Written task: Please list every line in the rows below that contains the word "Expand".

Data to process:
>>>>>

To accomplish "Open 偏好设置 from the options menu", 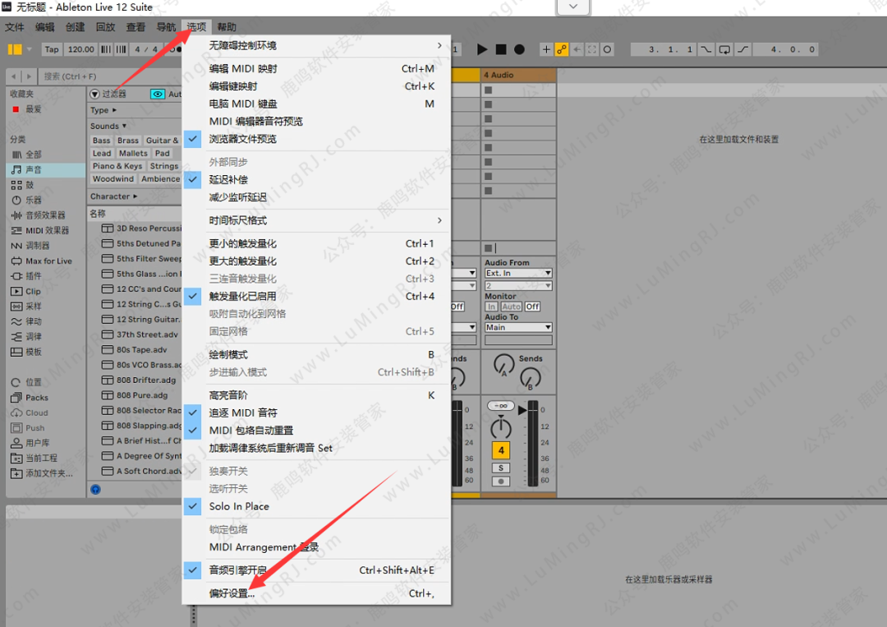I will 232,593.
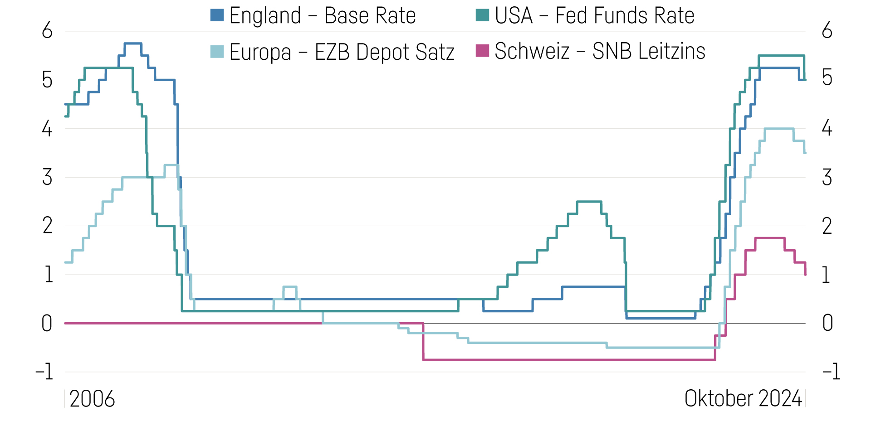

<<<<<
>>>>>

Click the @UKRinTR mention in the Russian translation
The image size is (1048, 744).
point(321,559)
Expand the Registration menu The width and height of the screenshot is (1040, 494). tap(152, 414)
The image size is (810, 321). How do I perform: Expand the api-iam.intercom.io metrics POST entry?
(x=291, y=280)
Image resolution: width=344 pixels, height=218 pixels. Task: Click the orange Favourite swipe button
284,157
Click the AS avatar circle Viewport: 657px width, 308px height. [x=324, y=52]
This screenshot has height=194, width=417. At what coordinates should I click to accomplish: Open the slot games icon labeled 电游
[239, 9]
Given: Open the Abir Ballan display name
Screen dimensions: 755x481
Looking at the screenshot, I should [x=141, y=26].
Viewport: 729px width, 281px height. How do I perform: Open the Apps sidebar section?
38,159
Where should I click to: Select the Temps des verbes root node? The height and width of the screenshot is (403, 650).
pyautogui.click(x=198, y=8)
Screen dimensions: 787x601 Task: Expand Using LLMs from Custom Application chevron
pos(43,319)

<<<<<
>>>>>

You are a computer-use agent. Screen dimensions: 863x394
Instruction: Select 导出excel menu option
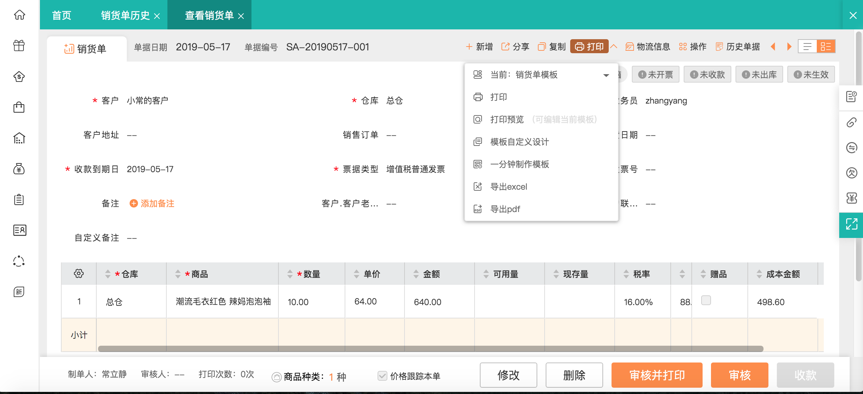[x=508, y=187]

<<<<<

Response to this exercise:
Expand the Registration menu The width and height of the screenshot is (1040, 494). tap(152, 414)
The image size is (810, 321). How do I perform: Expand the api-iam.intercom.io metrics POST entry?
Screen dimensions: 787x601 Task: Expand Using LLMs from Custom Application chevron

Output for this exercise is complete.